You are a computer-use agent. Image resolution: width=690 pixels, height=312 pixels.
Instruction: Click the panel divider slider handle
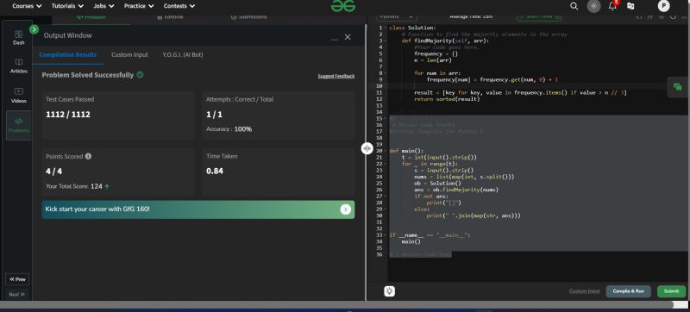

__________________________________________________

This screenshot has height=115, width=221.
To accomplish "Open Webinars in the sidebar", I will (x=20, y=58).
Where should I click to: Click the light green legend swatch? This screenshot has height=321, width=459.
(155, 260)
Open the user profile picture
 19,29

__________________________________________________

Work request -> Given the records above, reproduce precisely and only the lines between the line holding "You are a computer-use" and the line holding "Instruction: Click the", inclusive.

Task solution ->
You are a computer-use agent. Image resolution: width=690 pixels, height=312 pixels.
Instruction: Click the panel divider slider handle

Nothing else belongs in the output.